ArkFlow: High-performance Rust stream processing engine
I worked on stream processing, it was fun, but I also believe it was over-engineered and brittle. The customers also didn't want real-time data, they looked at the calculated values once a week, then made decisions based on that.
Then, I joined another company that somehow had money to pay 50-100 people, and they were using CSV, sh scripts, batch processing, and all that. It solved the clients' needs, and they didn't need to maintain a complicated architecture and the code that could have been difficult to reason about otherwise.
The first company with the stream processing after I left, was bought by a competitor at fire sale price, some of the tech were relevant for them, but the stream processing stuff was immediately shut down. The acquiring company had just simple batch processing and they were printing money in comparison.
If you think it's still worth going with stream processing, give your reasoning to the team, and most reasonable developers would learn it if they really believe it's a significantly better solution for the given problem.
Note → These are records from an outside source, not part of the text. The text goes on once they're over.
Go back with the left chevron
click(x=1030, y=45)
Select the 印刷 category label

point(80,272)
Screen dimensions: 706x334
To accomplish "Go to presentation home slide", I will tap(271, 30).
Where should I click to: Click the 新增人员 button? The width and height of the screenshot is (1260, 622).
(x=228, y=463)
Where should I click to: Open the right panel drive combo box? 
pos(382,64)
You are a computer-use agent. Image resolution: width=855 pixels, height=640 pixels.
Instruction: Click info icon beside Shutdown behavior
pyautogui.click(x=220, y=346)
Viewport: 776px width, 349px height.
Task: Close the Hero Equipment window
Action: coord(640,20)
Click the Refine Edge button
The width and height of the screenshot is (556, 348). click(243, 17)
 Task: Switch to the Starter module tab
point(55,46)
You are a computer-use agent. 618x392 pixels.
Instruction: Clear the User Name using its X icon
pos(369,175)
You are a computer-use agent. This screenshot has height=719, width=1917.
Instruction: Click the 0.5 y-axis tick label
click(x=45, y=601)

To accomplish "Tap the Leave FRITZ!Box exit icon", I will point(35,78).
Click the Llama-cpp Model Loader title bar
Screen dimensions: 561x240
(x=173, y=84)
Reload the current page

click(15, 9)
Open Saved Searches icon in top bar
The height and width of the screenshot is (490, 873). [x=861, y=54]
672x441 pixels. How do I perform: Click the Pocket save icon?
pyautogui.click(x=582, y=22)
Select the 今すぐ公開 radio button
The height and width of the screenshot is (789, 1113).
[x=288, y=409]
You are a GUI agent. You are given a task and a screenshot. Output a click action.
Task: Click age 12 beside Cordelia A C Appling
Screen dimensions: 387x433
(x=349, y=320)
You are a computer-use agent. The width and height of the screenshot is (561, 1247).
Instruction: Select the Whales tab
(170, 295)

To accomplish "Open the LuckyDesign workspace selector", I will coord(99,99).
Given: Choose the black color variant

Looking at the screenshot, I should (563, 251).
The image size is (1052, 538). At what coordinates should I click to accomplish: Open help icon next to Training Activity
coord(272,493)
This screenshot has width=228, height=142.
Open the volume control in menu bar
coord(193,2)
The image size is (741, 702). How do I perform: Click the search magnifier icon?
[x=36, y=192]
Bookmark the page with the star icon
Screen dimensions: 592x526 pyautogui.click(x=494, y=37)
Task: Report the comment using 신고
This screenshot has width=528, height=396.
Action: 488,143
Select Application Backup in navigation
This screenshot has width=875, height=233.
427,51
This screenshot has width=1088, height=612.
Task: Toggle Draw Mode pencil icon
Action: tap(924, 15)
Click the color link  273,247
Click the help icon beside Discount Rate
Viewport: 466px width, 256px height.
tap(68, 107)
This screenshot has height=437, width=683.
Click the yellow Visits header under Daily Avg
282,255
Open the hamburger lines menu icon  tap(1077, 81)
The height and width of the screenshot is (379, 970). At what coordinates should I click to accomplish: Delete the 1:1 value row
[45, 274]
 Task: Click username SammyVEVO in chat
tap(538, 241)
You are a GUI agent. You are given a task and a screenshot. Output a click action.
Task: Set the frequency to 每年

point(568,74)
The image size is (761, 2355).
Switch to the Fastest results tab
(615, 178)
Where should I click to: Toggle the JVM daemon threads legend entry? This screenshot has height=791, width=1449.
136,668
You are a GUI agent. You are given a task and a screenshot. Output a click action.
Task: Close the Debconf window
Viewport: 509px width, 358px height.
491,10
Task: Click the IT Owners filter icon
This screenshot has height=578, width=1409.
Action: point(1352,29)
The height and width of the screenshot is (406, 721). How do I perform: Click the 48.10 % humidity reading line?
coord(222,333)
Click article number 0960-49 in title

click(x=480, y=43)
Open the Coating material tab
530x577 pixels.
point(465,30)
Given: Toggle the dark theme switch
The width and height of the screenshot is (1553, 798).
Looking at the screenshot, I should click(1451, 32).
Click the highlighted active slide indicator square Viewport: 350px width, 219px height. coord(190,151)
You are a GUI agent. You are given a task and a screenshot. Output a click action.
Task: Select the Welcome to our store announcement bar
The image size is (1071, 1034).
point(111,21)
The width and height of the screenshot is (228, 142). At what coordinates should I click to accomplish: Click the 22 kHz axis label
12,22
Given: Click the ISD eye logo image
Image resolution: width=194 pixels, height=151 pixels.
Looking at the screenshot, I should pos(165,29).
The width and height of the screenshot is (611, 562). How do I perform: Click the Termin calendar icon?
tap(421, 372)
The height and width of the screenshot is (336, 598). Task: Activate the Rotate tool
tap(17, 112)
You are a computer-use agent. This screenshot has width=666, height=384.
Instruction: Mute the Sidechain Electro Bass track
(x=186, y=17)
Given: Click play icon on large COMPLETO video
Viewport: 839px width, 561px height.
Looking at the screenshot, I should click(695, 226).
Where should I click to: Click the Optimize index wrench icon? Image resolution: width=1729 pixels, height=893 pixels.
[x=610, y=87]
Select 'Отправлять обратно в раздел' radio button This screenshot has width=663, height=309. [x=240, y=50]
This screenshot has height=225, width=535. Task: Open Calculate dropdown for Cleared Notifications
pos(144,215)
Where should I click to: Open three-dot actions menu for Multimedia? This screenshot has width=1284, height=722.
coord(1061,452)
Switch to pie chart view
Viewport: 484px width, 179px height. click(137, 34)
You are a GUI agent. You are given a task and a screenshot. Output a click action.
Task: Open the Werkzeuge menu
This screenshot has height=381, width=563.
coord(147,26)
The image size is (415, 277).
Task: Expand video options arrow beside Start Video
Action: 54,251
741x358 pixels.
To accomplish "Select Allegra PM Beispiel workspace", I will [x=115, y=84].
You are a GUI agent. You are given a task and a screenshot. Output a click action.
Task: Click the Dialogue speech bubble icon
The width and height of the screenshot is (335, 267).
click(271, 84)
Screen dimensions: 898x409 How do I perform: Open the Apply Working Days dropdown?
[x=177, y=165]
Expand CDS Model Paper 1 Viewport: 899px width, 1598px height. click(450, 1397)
Not to over-simplify, but if you can't convince 5 out of 10 people to learn to make their job better, it's either that the people are not up to the task, or you are wrong that stream processing would make a difference.
Systems that needed complex streaming architectures in 2015 could probably be handled today with fast disk and large postgres instance (or BigQuery).
My concept of stream processing is trying to process gigabits to gigabytes a second, and turn it into something much much smaller so that it's manageable to database and analyze. To my mind for 'stream processing' calling malloc is sometimes too expensive let alone using any of the technologies called out in this tech stack.
I understand back pressure, and circuit breakers, but they have to happen at the OS / process level (for my general work) -- a metric that auto scales a microservice worker after going through prometheus + an HPA or something like that ends up with too many inefficiencies to make things practical. A few threads on a single machine just work, but end up taking ages to engineer a 'cloud native' solution.
Once I'm down to a job a second (and that job takes more than a few seconds to run to hide the framework's overhead) or less things like Airflow start to work, and not just fall flat, but at that point are these expensive frame works worth it? I'm only producing 1-1000 jobs a second.
Stream processing with these frameworks like Faust, Airflow, Kafka Streams etc, all just seem like brittle overkill once you start trying to actually deploy and use them. How do I tune the PostgreSQL database for Airflow? How do I manage my S3 life cycles to minimize cost?
A task queue + an HPA really feels more like the right kind of thing to me at that scale vs really caring too much about back pressure, etc when the data rate is 'low', but I've generally been told by colleagues to reach for more complicated stream processors that perform worse, are (IMO) harder to orchestrate, and (IMO) harder to manage and deploy.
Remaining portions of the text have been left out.